A Conditional Tabular GAN-Enhanced Intrusion Detection System for Rare Attacks in IoT Networks
Safaa Menssouri, El Mehdi Amhoud
TL;DR
The paper addresses intrusion detection in IoT networks under severe class imbalance, focusing on rare attack types in 6G-enabled environments. It introduces CTGSM-DNN, a two-stage system that combines conditional tabular GAN (CTGAN) synthetic minority data generation with SMOTEENN data cleaning, followed by a deep neural network classifier. On the CSE-CIC-IDS2018 dataset, the method achieves an overall accuracy of 99.90% and detects rare attacks with up to 80% accuracy, outperforming several baselines in recall and F1. The approach demonstrates that fitting minority-sample generation with quality-aware balancing can substantially improve rare-event detection in tabular intrusion data, with practical implications for IoT security; future work includes exploring LLMs and NLP for log- or text-rich data.
Abstract
Internet of things (IoT) networks, boosted by 6G technology, are transforming various industries. However, their widespread adoption introduces significant security risks, particularly in detecting rare but potentially damaging cyber-attacks.
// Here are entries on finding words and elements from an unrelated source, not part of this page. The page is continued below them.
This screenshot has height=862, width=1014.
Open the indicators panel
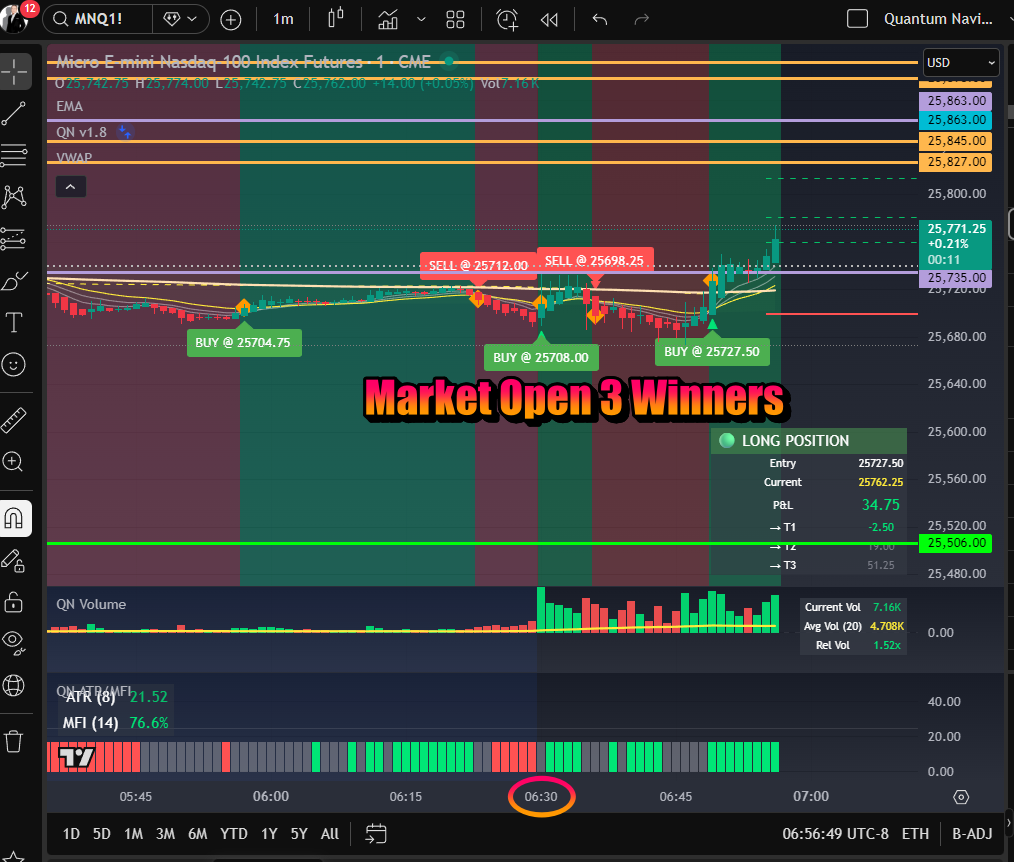pos(387,19)
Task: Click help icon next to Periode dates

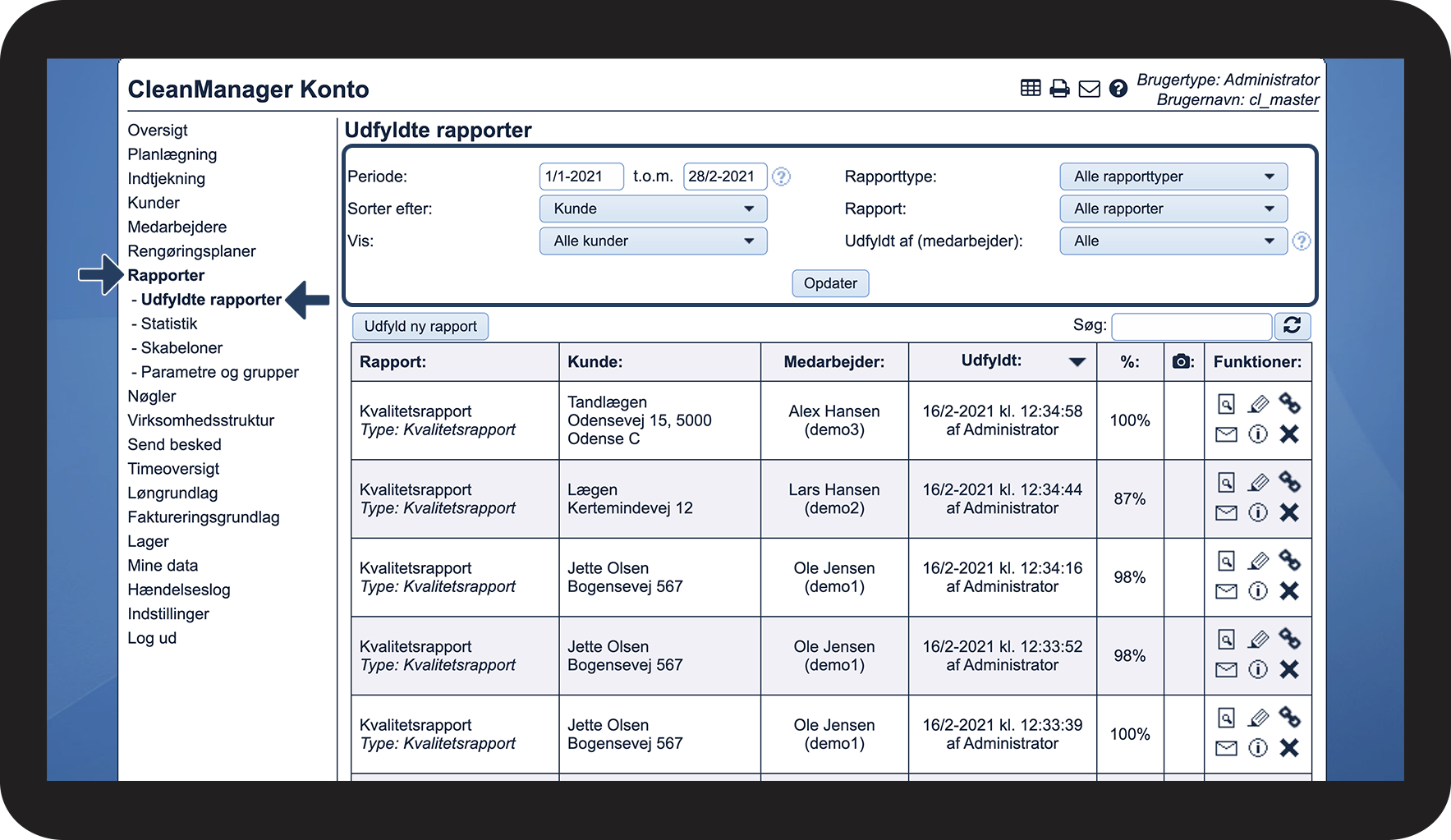Action: pyautogui.click(x=782, y=177)
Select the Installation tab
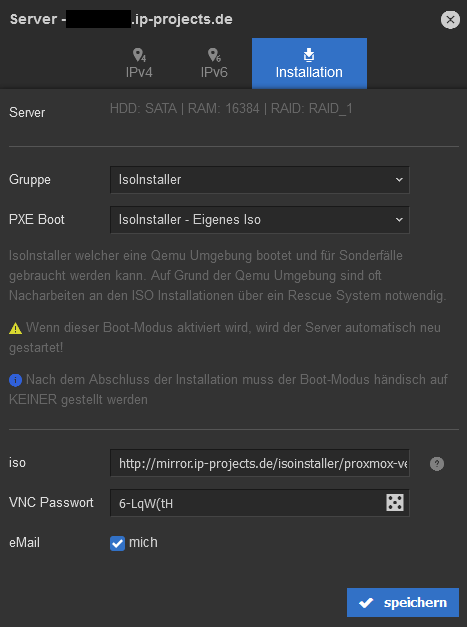This screenshot has height=627, width=467. coord(309,63)
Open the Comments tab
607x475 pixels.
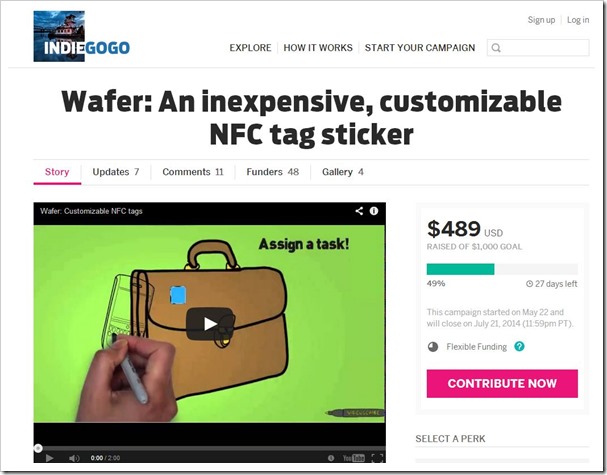193,172
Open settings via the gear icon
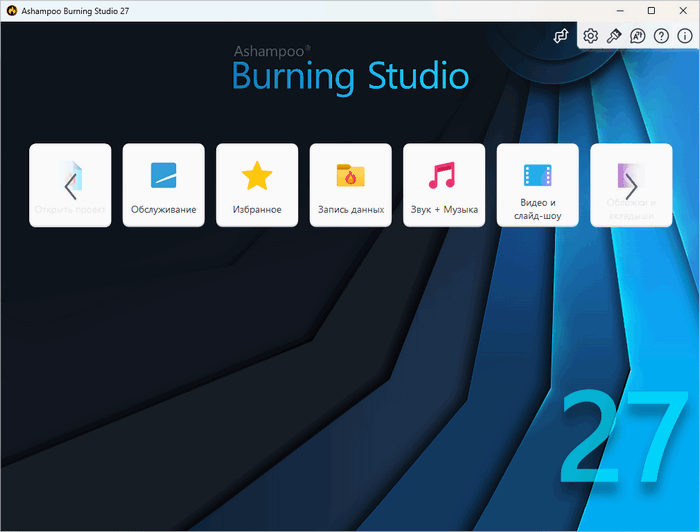 [x=591, y=36]
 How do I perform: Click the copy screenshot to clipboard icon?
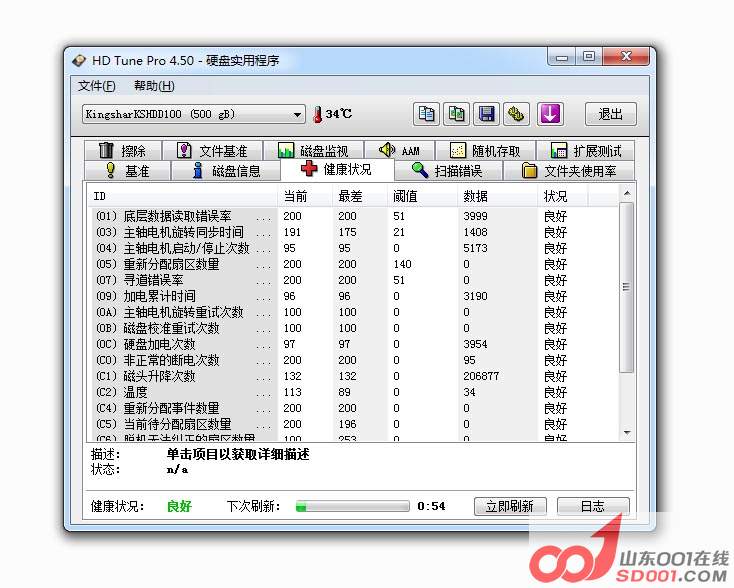[x=457, y=114]
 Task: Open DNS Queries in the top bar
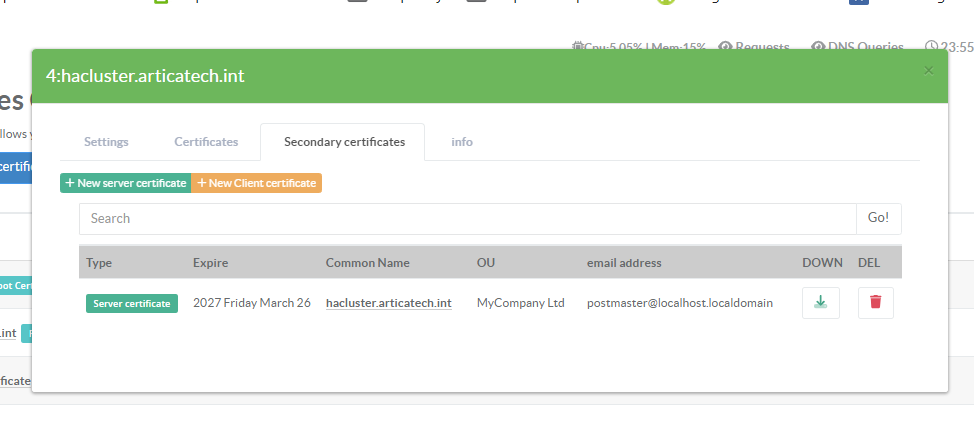click(857, 46)
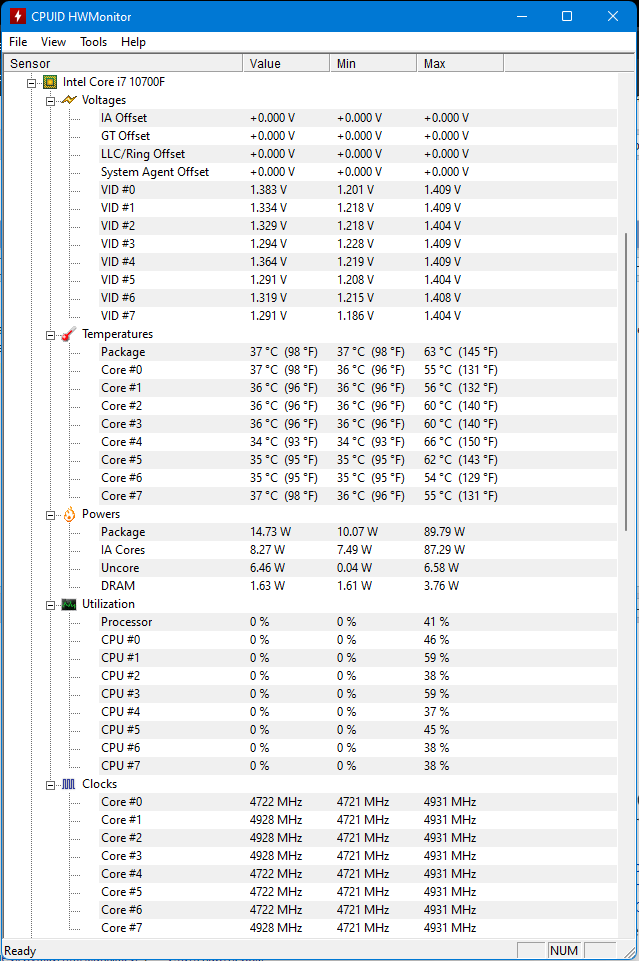Collapse the Voltages section
Screen dimensions: 639x961
[x=51, y=100]
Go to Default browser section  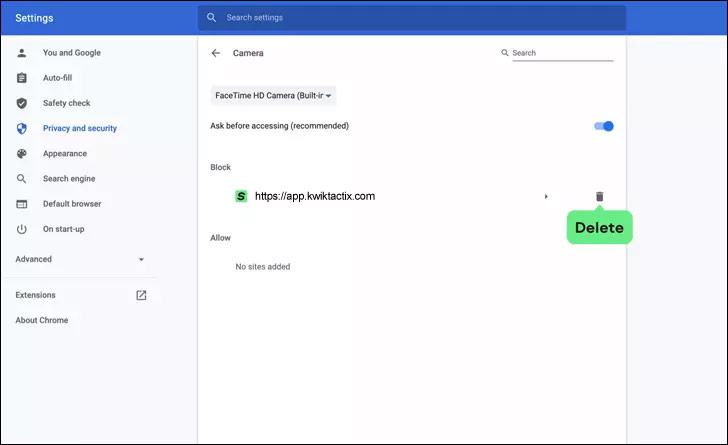(x=72, y=204)
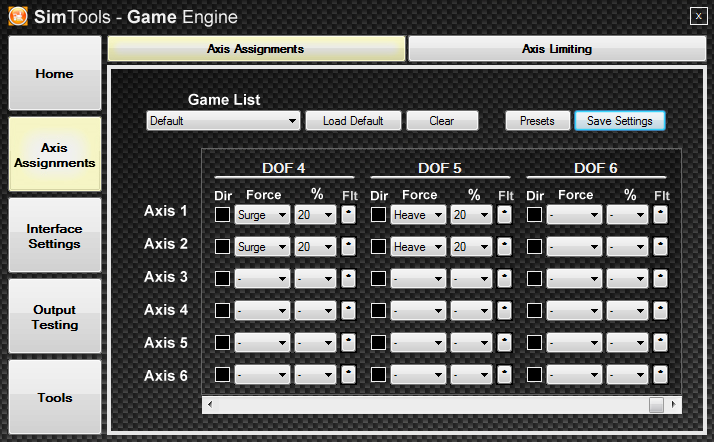Click the horizontal scrollbar thumb
Screen dimensions: 714x442
tap(656, 405)
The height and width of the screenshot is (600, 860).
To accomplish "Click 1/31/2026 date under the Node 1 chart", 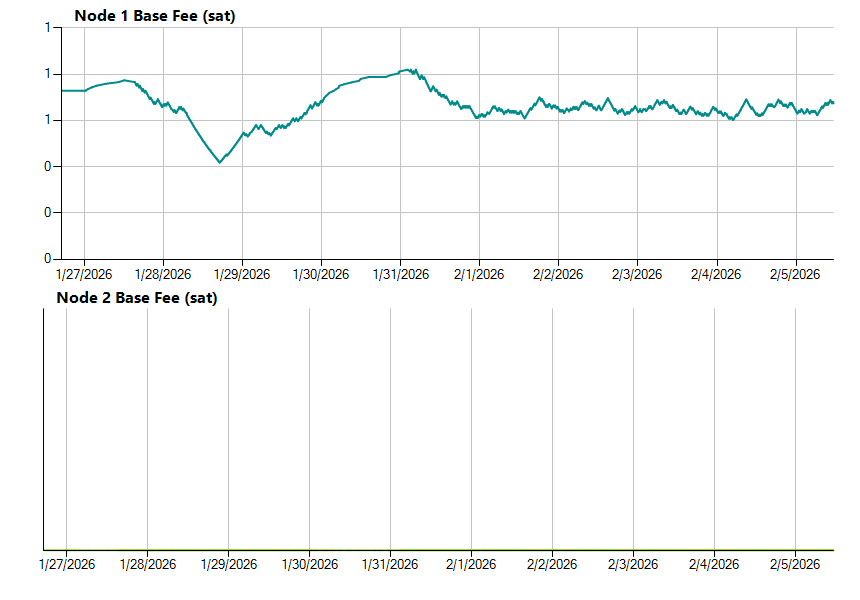I will click(x=400, y=275).
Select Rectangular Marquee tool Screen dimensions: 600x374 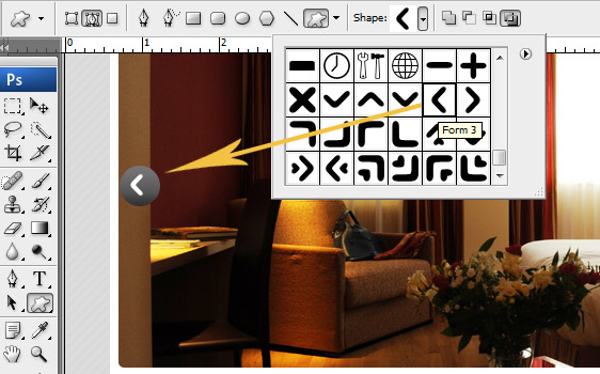coord(13,106)
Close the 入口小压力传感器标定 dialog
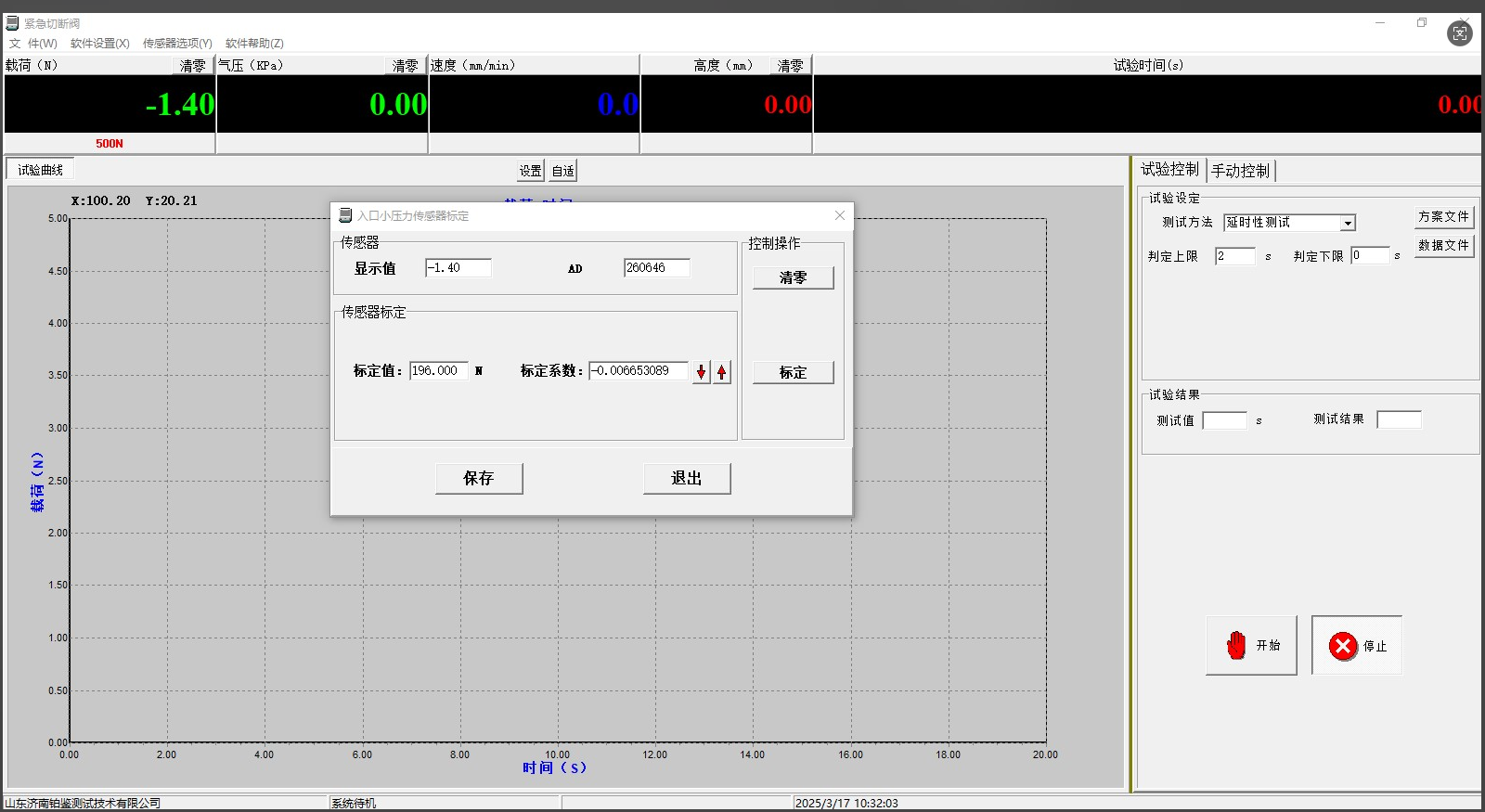 pos(839,215)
This makes the development of robust IDS crucial for monitoring network traffic and ensuring their safety. Traditional IDS often struggle with detecting rare attacks due to severe class imbalances in IoT data. In this paper, we propose a novel two-stage system called conditional tabular generative synthetic minority data generation with deep neural network (CTGSM-DNN). In the first stage, a conditional tabular generative adversarial network (CTGAN) is employed to generate synthetic data for rare attack classes. In the second stage, the SMOTEENN method is applied to improve dataset quality. The full study was conducted using the CSE-CIC-IDS2018 dataset, and we assessed the performance of the proposed IDS using different evaluation metrics. The experimental results demonstrated the effectiveness of the proposed multiclass classifier, achieving an overall accuracy of 99.90% and 80% accuracy in detecting rare attacks.